The perimeter of a sector of a circle of radius $$5.2\ cm$$ is $$16.4\ cm$$. The area of the sector is ____________.
A
$$15.1 \ {cm}^2$$
B
$$15.5 \ {cm}^2$$
C
$$15.6 \ {cm}^2$$
D
$$15.9 \ {cm}^2$$

Answer

**step1** Understanding the problem and given information

We are presented with a problem involving a sector of a circle. We are given two pieces of information:
1. The radius of the circle, which is $$5.2\ cm$$.
2. The perimeter of the sector, which is $$16.4\ cm$$.
Our objective is to determine the area of this sector.

**step2** Recalling the composition of a sector's perimeter

A sector of a circle is bounded by two radii and an arc. Therefore, its perimeter is the sum of the lengths of these two radii and the length of the arc.
Mathematically, the Perimeter of a sector = Radius + Radius + Arc Length.

**step3** Calculating the length of the arc

We know the total perimeter of the sector is $$16.4\ cm$$, and the radius is $$5.2\ cm$$. The two radii contribute a combined length of $$5.2\ cm + 5.2\ cm = 10.4\ cm$$ to the perimeter.
To find the arc length, we subtract the combined length of the two radii from the total perimeter:
Arc Length = $$16.4\ cm - 10.4\ cm$$
Arc Length = $$6.0\ cm$$

**step4** Recalling the formula for the area of a sector

The area of a sector can be calculated using a fundamental geometric formula that relates its radius and arc length.
The formula for the Area of a sector = $$\frac{1}{2} \times \text{Radius} \times \text{Arc Length}$$.

**step5** Calculating the area of the sector

Now, we substitute the known values into the area formula.
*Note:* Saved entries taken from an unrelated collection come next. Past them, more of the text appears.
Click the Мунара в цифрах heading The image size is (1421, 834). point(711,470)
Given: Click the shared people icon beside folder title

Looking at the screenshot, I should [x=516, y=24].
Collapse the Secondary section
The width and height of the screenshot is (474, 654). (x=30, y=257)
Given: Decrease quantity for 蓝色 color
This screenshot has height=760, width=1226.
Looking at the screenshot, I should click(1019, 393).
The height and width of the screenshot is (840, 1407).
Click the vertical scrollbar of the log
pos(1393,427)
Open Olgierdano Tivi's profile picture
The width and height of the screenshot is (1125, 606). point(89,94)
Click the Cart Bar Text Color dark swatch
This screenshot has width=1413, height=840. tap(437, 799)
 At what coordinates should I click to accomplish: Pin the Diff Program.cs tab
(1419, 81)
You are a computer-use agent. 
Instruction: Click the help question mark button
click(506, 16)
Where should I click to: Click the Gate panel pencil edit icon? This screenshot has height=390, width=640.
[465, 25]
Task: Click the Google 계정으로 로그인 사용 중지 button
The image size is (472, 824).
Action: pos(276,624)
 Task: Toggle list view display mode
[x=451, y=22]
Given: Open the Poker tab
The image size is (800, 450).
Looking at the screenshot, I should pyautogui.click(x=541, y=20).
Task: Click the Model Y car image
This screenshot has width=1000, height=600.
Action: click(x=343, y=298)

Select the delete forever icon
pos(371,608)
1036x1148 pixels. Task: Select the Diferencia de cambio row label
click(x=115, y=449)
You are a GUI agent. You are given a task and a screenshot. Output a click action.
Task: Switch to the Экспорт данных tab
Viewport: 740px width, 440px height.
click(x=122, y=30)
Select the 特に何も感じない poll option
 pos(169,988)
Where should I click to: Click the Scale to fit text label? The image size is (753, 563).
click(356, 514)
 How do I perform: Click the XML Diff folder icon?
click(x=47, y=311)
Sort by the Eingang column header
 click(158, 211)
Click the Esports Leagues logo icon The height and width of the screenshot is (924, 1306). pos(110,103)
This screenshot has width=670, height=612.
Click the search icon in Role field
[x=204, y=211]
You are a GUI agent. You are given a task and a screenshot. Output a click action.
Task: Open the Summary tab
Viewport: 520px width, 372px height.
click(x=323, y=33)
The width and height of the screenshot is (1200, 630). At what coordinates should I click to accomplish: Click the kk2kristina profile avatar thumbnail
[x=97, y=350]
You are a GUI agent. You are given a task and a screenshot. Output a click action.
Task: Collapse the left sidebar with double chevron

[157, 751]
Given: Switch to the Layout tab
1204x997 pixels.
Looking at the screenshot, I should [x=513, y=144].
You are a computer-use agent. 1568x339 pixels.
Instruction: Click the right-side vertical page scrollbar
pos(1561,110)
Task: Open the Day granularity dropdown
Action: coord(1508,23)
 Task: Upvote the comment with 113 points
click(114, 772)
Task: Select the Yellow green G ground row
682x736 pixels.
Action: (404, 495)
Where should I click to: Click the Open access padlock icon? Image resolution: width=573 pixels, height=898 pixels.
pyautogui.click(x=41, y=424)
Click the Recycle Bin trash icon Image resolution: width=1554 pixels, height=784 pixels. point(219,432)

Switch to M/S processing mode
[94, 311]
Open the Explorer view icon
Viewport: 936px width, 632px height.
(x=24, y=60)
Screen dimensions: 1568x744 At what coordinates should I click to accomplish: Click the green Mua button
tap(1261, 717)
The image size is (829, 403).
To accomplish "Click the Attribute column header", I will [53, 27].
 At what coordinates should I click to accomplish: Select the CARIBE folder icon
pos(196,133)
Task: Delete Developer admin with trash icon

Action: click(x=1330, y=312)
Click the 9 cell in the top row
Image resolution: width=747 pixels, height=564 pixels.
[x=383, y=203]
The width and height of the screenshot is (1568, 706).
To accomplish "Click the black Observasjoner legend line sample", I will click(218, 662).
We have the radius as $$5.2\ cm$$ and the calculated arc length as $$6.0\ cm$$.
Area of Sector = $$\frac{1}{2} \times 5.2\ cm \times 6.0\ cm$$
Area of Sector = $$0.5 \times 5.2 \times 6.0\ {cm}^2$$
First, multiply $$0.5$$ by $$5.2$$: $$0.5 \times 5.2 = 2.6$$.
Then, multiply $$2.6$$ by $$6.0$$: $$2.6 \times 6.0 = 15.6$$.
Therefore, the Area of Sector = $$15.6\ {cm}^2$$.

**step6** Comparing the result with the given options

The calculated area of the sector is $$15.6\ {cm}^2$$. We now compare this value with the provided options:
A: $$15.1 \ {cm}^2$$
B: $$15.5 \ {cm}^2$$
C: $$15.6 \ {cm}^2$$
D: $$15.9 \ {cm}^2$$
Our calculated area matches option C exactly.